● **Written task**:
Copy out the records verbatim, starting with the line that contains "1263x952 pixels. Task: Click" and going on through the line that contains "tap(684, 387)", with both of those lines included.

● **Data provided**:

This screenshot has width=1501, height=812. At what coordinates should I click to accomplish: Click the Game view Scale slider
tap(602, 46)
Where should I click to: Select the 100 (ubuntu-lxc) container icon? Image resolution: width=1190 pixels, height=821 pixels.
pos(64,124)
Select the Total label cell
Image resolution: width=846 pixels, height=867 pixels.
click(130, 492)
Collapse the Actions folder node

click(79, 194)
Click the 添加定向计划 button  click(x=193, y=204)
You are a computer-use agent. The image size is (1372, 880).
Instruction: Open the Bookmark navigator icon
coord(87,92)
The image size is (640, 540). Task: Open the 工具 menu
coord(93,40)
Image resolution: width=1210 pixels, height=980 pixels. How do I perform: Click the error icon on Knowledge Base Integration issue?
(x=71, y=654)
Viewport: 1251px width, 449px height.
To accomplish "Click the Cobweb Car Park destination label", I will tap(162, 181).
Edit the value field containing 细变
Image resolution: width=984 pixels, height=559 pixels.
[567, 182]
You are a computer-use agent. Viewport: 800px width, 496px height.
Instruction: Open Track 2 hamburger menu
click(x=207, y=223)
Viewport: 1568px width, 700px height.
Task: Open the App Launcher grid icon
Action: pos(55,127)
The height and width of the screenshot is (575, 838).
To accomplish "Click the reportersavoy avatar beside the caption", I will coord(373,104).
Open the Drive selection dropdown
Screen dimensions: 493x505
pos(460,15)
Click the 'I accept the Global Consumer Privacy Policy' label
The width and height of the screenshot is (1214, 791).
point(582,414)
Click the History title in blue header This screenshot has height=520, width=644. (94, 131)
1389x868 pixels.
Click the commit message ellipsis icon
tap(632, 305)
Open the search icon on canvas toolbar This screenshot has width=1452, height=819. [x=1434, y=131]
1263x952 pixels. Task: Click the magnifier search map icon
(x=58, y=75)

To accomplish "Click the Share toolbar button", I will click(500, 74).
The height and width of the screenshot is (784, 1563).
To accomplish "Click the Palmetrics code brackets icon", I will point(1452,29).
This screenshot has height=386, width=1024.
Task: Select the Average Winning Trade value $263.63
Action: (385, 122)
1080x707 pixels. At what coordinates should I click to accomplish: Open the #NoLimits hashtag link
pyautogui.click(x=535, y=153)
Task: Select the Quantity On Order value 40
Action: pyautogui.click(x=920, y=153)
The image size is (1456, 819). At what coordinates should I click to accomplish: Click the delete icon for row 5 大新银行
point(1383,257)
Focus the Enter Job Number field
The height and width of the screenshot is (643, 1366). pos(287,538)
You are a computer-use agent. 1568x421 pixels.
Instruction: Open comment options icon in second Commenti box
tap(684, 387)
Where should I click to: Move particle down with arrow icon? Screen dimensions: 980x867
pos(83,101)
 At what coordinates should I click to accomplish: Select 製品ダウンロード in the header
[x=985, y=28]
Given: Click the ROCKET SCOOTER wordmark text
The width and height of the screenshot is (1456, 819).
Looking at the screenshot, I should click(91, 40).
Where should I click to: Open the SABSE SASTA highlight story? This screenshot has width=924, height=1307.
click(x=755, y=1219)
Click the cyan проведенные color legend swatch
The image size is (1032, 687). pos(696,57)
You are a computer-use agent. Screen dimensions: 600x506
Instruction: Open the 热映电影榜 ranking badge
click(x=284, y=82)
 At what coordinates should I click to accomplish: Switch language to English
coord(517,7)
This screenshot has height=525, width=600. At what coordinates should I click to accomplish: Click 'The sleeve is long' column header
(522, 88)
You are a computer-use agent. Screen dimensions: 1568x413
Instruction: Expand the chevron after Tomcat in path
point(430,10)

● **The answer**:
1263x952 pixels. Task: Click the magnifier search map icon
(x=58, y=75)

To accomplish "Click the Share toolbar button", I will click(500, 74).
The height and width of the screenshot is (784, 1563).
To accomplish "Click the Palmetrics code brackets icon", I will point(1452,29).
This screenshot has height=386, width=1024.
Task: Select the Average Winning Trade value $263.63
Action: (385, 122)
1080x707 pixels. At what coordinates should I click to accomplish: Open the #NoLimits hashtag link
pyautogui.click(x=535, y=153)
Task: Select the Quantity On Order value 40
Action: pyautogui.click(x=920, y=153)
The image size is (1456, 819). At what coordinates should I click to accomplish: Click the delete icon for row 5 大新银行
point(1383,257)
Focus the Enter Job Number field
The height and width of the screenshot is (643, 1366). pos(287,538)
You are a computer-use agent. 1568x421 pixels.
Instruction: Open comment options icon in second Commenti box
tap(684, 387)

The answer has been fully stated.